Article -
[start]

Failed NASA testpilot turned failing farmer stumbles into an active role in a plan to save humanity from its self destructive urge through a mission to the stars. The good part is that this calls upon a dizzying array of ideas that render this epic into genuine science fiction and not just a sicence fiction setting. The bad part is that these are frequently undercut by great lunking cliches and dimmer sparks. Once again, Christopher Nolan has given us a great popcorn movie but held us down until we slap the playground dirt and call it an epic.
RIGHT, SO...
This is a real cinematic feast. Nolan knows his movies and trusts you to follow him without the need to wink at this reference to Kubrick or that subversion of convention. He creates a layer that is constantly plain and compelling. Motivation, location, information are all administered at the optimum doses. This frees him up to do some fancy footwork with his concepts and serve all that with some muscular imagery. When we arrive at Saturn in full IMAX we feel the heft of how we got there as we marvel at the scale and majesty without the faintest whiff of cheese. When we sit in the middle of a discussion of the drastic time shift involved in being on a planet with strong gravity we are rivetted. When we drive through the whipping chaos of a cornfield or leave the Earth's atmosphere we feel privileged to be in a cinema. Christopher Nolan, champion of celluloid shooting and projection and the IMAX format, adds that pleasurable solemnity to the thrill as much as a Kubrick or John Ford did.

[end]

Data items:
[start]

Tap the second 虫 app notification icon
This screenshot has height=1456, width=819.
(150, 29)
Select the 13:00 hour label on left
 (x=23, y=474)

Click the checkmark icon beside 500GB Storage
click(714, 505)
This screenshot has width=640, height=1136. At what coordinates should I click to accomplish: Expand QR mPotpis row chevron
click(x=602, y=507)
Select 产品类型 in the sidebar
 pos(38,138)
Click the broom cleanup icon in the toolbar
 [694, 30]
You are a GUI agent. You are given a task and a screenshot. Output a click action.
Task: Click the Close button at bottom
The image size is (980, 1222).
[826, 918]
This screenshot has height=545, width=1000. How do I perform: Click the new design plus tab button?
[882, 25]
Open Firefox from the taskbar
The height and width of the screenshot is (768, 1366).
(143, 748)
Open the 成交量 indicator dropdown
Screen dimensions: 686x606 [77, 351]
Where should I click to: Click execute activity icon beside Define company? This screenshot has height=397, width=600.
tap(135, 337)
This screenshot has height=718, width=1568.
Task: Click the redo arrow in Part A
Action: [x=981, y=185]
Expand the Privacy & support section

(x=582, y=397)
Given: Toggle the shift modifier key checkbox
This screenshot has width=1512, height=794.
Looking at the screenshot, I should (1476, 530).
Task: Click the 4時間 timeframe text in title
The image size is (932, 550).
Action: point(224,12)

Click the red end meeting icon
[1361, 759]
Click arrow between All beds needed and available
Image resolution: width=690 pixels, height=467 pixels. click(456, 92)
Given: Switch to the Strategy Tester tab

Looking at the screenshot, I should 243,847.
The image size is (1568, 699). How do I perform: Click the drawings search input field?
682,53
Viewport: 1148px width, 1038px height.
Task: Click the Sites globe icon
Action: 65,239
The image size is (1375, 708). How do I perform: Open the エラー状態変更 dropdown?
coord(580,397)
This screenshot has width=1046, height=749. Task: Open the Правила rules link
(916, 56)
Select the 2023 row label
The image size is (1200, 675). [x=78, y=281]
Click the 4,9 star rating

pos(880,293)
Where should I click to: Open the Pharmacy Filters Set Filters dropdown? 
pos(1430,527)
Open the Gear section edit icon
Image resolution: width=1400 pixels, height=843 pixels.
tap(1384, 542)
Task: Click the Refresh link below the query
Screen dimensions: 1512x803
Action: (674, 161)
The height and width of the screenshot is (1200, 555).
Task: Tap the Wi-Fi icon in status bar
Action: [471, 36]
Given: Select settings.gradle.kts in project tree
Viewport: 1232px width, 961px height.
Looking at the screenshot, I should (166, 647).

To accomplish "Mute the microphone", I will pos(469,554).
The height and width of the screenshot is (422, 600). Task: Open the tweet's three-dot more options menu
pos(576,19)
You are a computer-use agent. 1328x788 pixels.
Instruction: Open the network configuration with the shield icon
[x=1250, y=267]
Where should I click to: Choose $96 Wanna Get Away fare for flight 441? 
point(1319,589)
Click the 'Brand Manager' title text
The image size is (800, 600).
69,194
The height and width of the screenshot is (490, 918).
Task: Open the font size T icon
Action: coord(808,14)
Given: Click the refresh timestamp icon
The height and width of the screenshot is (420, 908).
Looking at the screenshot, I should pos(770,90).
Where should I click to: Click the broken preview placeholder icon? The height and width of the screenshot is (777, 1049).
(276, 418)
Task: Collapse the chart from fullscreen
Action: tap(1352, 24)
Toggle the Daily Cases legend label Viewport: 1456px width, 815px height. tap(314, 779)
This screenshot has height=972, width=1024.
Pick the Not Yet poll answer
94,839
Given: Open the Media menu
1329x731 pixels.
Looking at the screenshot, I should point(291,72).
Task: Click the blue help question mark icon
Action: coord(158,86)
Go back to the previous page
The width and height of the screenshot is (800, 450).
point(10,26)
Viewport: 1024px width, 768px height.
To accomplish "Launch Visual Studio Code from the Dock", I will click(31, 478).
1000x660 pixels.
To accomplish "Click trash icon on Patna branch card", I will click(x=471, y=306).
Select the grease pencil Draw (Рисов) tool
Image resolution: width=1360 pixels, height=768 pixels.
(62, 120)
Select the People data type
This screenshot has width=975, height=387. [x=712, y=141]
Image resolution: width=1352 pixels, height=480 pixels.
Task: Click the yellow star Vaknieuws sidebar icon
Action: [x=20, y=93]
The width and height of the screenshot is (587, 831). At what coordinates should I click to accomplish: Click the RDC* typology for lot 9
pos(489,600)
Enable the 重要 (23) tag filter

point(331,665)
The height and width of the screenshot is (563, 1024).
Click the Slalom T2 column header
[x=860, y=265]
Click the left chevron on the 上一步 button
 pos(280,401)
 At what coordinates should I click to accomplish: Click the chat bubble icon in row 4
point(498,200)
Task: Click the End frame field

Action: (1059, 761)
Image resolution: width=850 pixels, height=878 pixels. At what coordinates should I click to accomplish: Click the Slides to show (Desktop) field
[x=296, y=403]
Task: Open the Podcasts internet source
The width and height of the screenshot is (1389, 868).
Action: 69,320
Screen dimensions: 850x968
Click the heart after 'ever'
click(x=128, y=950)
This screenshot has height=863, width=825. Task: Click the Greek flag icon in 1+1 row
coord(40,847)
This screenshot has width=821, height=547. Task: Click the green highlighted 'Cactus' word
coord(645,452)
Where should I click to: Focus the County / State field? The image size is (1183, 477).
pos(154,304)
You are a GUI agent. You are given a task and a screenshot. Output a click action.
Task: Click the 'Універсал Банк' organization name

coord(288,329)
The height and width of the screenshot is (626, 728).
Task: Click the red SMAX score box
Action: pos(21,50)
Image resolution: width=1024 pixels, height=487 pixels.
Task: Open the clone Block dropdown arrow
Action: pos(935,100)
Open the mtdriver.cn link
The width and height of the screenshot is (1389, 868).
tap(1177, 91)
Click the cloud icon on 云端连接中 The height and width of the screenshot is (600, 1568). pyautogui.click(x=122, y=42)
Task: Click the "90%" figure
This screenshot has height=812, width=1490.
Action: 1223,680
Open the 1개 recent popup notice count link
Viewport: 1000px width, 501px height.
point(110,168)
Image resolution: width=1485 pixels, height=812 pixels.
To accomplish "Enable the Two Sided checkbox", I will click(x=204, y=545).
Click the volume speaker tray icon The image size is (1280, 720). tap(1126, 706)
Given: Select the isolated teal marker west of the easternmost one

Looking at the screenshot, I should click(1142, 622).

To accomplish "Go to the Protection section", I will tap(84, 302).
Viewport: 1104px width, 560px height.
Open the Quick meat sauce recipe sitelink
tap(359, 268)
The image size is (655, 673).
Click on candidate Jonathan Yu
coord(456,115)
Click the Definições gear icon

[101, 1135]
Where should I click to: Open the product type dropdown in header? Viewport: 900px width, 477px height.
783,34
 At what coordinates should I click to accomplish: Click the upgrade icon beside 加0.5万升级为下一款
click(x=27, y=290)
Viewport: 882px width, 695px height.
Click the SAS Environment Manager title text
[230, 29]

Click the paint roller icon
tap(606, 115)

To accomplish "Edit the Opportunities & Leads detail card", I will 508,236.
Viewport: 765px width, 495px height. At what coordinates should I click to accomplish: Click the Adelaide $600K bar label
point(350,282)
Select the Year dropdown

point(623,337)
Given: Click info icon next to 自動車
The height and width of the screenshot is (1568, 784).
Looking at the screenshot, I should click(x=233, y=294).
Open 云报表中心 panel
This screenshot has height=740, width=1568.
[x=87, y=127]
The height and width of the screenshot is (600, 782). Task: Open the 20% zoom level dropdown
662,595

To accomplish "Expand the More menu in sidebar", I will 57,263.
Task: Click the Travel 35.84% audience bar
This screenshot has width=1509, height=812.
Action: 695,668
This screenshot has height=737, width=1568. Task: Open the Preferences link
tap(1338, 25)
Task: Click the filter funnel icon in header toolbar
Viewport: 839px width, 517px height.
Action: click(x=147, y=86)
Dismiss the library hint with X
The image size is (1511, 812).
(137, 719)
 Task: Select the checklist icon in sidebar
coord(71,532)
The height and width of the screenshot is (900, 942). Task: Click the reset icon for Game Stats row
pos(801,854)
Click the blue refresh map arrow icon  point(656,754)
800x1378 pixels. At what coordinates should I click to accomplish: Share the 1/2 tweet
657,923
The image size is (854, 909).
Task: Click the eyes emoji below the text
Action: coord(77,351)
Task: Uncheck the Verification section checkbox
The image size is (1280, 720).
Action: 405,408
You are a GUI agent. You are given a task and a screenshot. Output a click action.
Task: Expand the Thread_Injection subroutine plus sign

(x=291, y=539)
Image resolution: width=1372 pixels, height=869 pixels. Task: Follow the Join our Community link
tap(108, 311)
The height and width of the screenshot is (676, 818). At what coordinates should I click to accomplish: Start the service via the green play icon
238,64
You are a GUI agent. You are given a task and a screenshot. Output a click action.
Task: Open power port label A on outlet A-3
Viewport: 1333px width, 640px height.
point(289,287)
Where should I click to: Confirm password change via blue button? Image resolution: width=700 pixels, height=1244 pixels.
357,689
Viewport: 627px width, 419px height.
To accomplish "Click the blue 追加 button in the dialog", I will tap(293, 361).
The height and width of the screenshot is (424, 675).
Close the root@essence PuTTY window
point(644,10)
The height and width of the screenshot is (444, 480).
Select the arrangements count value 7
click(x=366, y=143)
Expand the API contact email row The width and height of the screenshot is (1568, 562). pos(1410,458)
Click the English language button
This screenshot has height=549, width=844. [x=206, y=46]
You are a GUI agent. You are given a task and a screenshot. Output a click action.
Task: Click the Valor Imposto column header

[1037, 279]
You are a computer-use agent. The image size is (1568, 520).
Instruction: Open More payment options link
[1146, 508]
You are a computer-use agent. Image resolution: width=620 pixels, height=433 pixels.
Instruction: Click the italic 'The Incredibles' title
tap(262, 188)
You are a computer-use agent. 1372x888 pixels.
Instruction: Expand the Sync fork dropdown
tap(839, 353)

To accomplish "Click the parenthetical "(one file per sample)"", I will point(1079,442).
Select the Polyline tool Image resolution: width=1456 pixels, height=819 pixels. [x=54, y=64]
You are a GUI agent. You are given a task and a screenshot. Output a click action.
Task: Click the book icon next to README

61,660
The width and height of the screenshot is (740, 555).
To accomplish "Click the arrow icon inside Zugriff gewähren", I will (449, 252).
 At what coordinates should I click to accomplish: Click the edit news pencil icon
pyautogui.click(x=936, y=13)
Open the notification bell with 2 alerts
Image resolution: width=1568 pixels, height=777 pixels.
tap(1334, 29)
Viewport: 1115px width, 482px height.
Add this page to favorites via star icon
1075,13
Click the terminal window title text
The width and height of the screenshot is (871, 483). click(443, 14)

[end]

Instructions for the task -
Please continue the movie review above, starting right after its final sentence.

Task response -
The central tale of a parent and child reconciling their separation over time and distance, an arc older than Noah's, weaves so beautifully into the outer layer of breathtaking concept that its delivery almost masks the fact that you pretty much got it half way through. This is not just a sci-fi setting, it's real sci-fi. The substance of this film contains real awe and joy.
It's godless. Apart from the curlywurly preponderances 'pon love which could (but don't) plummet into the porridge of the concept of spirituality, this story does not suggest a sentient cosmic force. What we do get is something you'll work for yourself about halfway through but something so beautifully delivered that it will leave you smiling. That's one less globe of Gouda to deal with in an epic so stuffed with them. Unlike in Prometheus there is none of the "choose to believe" nonsense.
The casting is sensational (for an exception see below). Matthew McConaughey again shows us why he's been appearing in such gift roles for the past few years as he stands as tall as a Gary Cooper, comments as wryly as a Roland Coleman and is as chiseled and present as a Gregory Peck. His performance actually transcends the cheese he is frequently asked to munch on. The scene of parting between him and his young daughter is genuinely heartrending. This is is large part due to her casting by the young un Mackenzie Foy who if she can stick with it and get into a YA lit adaptation around nineteen will wow us all again.
BUT...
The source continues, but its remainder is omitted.